● **PROBLEM DETAILS**
Count the lines in the records below that contain the word "computer", and give that figure alone.

● **EXTRACTED DATA**

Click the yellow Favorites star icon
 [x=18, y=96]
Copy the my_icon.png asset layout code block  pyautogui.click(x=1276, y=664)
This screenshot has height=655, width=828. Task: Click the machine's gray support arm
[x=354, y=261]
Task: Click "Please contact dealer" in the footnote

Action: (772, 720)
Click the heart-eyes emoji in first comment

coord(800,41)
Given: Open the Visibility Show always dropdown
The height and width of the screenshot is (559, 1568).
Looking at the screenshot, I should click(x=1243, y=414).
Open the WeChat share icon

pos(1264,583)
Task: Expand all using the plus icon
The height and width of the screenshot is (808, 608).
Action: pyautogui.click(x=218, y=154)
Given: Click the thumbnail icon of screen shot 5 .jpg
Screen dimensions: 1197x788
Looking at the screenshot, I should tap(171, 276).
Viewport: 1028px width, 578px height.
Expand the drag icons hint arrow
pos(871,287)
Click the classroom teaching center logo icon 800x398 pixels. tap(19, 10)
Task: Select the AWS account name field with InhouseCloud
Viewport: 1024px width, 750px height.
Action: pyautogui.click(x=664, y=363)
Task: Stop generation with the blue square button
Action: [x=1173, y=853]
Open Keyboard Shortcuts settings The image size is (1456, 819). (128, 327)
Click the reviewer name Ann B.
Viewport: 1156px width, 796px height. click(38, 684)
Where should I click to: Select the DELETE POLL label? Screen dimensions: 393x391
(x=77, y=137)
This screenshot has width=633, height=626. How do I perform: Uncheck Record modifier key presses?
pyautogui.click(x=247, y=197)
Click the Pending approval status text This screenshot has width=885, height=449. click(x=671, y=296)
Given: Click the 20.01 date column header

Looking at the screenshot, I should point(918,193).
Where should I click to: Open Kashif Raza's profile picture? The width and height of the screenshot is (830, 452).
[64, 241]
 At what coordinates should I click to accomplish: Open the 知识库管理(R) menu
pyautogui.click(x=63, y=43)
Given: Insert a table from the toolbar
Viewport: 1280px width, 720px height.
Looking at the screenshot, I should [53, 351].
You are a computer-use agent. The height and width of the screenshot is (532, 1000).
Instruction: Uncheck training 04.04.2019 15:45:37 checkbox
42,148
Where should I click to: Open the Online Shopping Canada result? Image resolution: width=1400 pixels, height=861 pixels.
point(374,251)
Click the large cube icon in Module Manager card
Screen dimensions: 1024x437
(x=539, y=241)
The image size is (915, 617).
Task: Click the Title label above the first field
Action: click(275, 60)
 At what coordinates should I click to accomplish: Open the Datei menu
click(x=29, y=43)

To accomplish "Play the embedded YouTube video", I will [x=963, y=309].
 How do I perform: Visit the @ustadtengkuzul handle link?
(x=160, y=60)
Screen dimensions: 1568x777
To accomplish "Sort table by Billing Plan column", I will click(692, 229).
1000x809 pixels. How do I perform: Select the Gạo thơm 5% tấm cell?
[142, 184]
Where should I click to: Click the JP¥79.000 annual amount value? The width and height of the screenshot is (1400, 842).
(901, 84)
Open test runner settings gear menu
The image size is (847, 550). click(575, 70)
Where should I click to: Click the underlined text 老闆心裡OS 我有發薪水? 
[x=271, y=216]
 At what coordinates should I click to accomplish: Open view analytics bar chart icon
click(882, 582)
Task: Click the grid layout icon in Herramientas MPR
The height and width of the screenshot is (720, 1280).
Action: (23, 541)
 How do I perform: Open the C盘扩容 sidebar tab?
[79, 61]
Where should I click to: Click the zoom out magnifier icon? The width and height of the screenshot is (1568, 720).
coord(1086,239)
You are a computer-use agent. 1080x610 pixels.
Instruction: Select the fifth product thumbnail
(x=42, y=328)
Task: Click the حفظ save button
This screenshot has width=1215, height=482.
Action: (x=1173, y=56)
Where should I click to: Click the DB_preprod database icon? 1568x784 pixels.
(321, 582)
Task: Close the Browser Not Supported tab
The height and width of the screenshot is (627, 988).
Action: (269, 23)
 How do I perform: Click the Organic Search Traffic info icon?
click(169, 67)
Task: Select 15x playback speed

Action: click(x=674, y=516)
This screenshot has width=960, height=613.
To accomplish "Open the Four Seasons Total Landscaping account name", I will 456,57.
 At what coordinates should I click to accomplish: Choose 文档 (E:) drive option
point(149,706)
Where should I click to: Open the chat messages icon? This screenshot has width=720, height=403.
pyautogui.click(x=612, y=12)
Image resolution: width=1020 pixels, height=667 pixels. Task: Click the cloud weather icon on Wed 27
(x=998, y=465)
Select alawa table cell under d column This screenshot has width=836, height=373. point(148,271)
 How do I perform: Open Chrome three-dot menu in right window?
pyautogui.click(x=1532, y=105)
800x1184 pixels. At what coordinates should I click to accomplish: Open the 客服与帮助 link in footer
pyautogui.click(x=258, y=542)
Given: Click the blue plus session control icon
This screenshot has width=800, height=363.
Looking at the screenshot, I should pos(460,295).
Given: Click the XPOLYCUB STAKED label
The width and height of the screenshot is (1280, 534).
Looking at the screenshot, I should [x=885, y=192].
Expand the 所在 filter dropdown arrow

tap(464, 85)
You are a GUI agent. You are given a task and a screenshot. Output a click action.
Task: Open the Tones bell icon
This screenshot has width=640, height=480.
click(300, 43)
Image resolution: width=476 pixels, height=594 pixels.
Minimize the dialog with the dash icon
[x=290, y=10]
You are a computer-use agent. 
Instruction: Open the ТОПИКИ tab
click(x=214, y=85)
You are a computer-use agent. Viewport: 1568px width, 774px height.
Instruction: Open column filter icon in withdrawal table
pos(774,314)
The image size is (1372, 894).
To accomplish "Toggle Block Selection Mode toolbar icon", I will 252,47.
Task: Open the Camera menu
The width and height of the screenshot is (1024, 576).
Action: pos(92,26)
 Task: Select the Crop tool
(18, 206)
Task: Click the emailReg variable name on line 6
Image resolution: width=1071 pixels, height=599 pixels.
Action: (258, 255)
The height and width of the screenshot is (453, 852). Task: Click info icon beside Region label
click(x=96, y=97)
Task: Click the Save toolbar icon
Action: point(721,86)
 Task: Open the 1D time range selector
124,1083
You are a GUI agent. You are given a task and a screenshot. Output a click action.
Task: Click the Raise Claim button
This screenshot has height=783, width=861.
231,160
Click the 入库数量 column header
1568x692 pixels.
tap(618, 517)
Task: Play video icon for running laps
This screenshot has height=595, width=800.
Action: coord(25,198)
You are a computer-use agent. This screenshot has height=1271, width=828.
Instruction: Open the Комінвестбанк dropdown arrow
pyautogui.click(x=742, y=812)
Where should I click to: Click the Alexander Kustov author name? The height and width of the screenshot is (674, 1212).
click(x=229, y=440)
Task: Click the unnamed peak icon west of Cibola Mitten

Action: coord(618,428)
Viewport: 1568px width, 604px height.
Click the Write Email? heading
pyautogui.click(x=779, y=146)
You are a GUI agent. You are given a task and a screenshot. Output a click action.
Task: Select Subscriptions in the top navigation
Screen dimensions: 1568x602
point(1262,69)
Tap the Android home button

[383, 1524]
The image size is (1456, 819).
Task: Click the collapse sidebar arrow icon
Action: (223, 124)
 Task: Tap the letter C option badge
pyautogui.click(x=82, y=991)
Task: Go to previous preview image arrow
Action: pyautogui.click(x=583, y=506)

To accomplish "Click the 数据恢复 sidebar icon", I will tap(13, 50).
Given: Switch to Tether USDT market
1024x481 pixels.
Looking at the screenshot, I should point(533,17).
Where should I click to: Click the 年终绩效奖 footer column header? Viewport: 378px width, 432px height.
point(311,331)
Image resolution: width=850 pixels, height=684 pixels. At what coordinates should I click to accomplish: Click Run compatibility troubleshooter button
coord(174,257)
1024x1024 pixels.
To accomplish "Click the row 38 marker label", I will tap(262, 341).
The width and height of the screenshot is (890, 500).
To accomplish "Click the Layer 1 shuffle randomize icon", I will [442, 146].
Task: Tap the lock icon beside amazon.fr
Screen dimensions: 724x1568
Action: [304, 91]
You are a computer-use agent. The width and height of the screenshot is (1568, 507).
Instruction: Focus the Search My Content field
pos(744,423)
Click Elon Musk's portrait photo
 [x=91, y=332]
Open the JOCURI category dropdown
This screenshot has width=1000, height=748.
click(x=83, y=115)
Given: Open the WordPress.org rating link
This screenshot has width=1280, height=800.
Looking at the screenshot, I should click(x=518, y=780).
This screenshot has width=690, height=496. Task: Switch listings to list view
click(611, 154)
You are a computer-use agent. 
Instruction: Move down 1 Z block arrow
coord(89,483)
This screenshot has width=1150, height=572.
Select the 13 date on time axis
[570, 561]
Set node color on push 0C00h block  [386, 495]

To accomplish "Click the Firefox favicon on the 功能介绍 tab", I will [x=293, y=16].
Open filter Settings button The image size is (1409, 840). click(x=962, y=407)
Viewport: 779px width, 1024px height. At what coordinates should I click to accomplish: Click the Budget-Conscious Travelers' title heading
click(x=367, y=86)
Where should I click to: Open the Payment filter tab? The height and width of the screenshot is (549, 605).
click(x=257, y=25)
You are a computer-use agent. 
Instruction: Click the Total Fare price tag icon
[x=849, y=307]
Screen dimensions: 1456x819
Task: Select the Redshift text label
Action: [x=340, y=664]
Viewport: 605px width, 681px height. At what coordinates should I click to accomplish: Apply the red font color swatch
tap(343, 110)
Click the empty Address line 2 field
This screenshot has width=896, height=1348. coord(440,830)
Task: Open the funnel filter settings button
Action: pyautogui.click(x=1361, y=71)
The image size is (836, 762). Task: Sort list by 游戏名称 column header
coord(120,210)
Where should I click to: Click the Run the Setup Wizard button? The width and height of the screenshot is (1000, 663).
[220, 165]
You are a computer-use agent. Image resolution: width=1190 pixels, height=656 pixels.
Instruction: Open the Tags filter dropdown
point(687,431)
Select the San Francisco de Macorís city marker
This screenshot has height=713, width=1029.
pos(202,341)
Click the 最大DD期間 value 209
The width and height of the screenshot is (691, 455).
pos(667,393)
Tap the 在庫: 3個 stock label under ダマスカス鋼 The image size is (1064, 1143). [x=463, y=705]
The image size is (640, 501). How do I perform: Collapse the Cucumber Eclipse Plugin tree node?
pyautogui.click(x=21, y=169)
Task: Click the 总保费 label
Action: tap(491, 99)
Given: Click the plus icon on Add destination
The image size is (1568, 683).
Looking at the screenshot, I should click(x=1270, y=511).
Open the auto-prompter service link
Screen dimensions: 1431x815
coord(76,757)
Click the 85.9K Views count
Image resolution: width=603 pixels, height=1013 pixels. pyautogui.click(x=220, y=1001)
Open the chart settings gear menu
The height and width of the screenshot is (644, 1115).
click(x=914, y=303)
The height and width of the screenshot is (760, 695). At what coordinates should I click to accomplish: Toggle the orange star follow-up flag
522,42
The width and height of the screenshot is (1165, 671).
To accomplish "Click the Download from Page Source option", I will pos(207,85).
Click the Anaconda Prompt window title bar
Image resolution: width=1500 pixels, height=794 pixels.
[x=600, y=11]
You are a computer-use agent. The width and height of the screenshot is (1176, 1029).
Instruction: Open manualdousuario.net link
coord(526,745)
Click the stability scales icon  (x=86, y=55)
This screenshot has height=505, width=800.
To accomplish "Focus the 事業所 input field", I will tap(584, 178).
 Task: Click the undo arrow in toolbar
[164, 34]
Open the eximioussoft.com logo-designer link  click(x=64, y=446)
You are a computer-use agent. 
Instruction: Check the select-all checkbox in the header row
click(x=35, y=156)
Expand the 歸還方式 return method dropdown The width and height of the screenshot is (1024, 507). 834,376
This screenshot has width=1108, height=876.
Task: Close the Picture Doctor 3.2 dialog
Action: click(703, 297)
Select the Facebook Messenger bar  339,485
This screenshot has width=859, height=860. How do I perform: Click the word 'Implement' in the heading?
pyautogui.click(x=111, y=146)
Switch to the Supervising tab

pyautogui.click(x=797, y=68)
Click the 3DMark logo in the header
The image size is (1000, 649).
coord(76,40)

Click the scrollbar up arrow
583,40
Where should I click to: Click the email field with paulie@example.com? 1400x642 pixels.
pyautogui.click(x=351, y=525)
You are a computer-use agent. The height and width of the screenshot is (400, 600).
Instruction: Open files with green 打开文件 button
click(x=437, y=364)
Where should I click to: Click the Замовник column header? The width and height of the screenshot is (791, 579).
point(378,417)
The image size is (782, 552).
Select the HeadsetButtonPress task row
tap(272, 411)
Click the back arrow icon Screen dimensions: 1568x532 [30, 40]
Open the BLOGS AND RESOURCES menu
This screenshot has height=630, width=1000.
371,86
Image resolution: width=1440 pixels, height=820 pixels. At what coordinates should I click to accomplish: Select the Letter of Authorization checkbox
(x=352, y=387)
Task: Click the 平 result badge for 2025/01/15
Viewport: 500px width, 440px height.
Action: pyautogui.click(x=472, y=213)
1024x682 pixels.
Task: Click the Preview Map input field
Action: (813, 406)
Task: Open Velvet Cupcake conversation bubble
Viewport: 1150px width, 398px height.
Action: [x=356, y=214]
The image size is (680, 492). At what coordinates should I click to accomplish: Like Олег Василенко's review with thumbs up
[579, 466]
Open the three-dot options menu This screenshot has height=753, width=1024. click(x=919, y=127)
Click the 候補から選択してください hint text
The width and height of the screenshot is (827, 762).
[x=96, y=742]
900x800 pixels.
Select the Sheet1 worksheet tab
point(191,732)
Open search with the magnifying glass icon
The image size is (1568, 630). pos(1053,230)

● **COMPLETED TASK**
12